Rememberance Ceremony
Hundreds Pay Tribute to Individuals Whose Final Act of Kindness
Saved the Lives of Others
Annual Rememberance Ceremony Honors Generosity of New Jersey’s Organ and Tissue Donors
Ezequiel Garcia of Newark will never forget that fateful phone call on September 11, 2011. He was vacationing in the beautiful mountains of Puerto Rico, his native homeland. His wife, Iris, was the caller. The words out of her mouth were not to be believed. Their middle child, Reinaldo, had been involved in a motorcycle accident and was taken to Clara Maass Medical Center in Belleville, where he later died from injuries suffered.
“I felt like my world ended. It was something so big it was incomprehensible. It was the end of my world right then,” recalled Garcia, a retired Newark public school teacher.
Hundreds of miles away, Ezequiel could only think about getting home to his wife and two other sons. At the same time, the Garcia family, still at the hospital grieving, was approached by NJ Sharing Network to see if they would be willing to donate Reinaldo’s organs and tissue.
Knowing how much Reinaldo liked to help others, the family agreed.
“It was the best decision the family could have made at the time,” said Ezequiel. “Realizing that my son could help someone else gave my life meaning again.”
That sentiment is shared by Robin Bradley, a single mom from Newark, who lost her only child, Jameica Tutler, earlier this year from complications related to Sickle Cell Anemia.
“God could not have blessed me with a better child,” said Bradley. “She would do anything to help anyone.”
Tutler’s final act of kindness is arguably her most precious. She was able to donate her skin and corneas.
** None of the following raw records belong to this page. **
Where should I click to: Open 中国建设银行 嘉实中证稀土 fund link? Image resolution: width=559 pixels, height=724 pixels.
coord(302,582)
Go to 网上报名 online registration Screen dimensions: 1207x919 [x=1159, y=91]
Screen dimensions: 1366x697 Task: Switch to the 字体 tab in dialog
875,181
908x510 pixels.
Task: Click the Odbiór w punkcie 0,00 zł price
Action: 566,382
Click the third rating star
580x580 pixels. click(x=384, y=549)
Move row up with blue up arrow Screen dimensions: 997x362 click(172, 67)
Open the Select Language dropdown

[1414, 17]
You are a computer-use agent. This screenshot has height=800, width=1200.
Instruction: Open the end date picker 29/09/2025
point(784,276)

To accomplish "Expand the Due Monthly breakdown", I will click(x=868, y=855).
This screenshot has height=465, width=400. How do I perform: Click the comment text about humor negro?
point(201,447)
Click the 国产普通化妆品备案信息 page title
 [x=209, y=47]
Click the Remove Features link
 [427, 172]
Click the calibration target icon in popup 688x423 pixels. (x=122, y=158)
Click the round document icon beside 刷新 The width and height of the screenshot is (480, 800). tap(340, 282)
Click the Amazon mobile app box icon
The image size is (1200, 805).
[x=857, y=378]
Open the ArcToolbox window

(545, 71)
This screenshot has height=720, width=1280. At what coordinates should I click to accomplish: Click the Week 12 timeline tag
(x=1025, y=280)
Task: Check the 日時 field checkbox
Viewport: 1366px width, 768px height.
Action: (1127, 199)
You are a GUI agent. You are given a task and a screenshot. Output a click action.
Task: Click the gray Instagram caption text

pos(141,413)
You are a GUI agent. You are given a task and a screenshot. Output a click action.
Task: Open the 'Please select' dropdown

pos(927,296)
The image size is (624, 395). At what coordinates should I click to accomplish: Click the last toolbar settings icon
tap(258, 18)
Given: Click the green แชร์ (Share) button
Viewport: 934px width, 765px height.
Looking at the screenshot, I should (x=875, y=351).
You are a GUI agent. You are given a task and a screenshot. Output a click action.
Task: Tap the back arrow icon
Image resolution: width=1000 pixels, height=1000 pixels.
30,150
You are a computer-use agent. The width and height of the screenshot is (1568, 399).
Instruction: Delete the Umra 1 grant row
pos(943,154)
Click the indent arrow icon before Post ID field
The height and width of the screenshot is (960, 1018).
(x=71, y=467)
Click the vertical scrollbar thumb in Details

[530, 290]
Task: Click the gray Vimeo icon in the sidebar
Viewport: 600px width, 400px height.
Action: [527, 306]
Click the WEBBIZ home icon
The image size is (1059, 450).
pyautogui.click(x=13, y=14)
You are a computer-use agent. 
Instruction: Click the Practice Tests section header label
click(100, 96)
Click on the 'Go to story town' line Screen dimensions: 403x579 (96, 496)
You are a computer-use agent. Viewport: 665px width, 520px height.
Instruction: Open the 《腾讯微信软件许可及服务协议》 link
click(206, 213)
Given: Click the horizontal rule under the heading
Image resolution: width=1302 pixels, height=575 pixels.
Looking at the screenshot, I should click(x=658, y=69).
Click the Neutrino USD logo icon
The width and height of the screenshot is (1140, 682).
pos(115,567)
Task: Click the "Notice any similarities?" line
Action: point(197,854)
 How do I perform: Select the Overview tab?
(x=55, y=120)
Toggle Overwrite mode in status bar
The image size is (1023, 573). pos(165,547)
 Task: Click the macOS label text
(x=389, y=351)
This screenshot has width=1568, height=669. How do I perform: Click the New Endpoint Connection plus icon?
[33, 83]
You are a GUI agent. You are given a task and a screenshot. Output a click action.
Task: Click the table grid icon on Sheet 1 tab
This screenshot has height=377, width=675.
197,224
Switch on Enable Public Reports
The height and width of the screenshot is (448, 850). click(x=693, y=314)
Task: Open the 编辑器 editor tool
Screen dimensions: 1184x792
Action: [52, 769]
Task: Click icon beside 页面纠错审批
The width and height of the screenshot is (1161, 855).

The heroic acts of Jameica and Reinaldo, along with hundreds of other organ and tissue donors from around the state, were honored at a rememberance ceremony on October 21, 2012. Family members and friends of donors filled a 400-seat ballroom at the Renaissance Hotel in Woodbridge. Most in attendance did not know each other but they all shared a common bond. “Our tears are what bond us,” said Bradley.
The event was hosted by NJ Sharing Network, the organization responsible for recovering and then placing organs and tissue for the almost 5,000 New Jersey residents who desperately need a transplant.
During the ceremony, each donor’s personal story was read out loud while their photograph was displayed on a large screen in the ballroom. At the same time, each donor family was given a hand-made shawl and medallion to thank them for their loved one’s final act of kindness.
Family and friends also paid tribute to their loved ones by creating a personalized quilt patch. One by one donor families pinned the squares to a larger blue quilt. Some families took pictures while affixing a patch; others observed a moment of silence.
“My mother was the type of person who would give you the shirt off her back,” said Jackie Lue Raia of Mahwah, whose mother, Ena Lue, saved three lives after she died in a car accident in 2010 by donating her liver and both kidneys. “Pinning her patch on the quilt is a permanent reminder of how special she was.”
Appreciative of the generosity of others, and gratitude for a life-saving transplant, was best described by Steve Sims of Maplewood, who retired after 23 years from the East Orange Police Department after being diagnosed with congestive heart failure.
“Doctors told me I needed a new heart,” said Sims. “If it weren’t for the donors and NJ Sharing Network, I don’t know where I would be today. Thank you donors and thank you NJ Sharing Network.”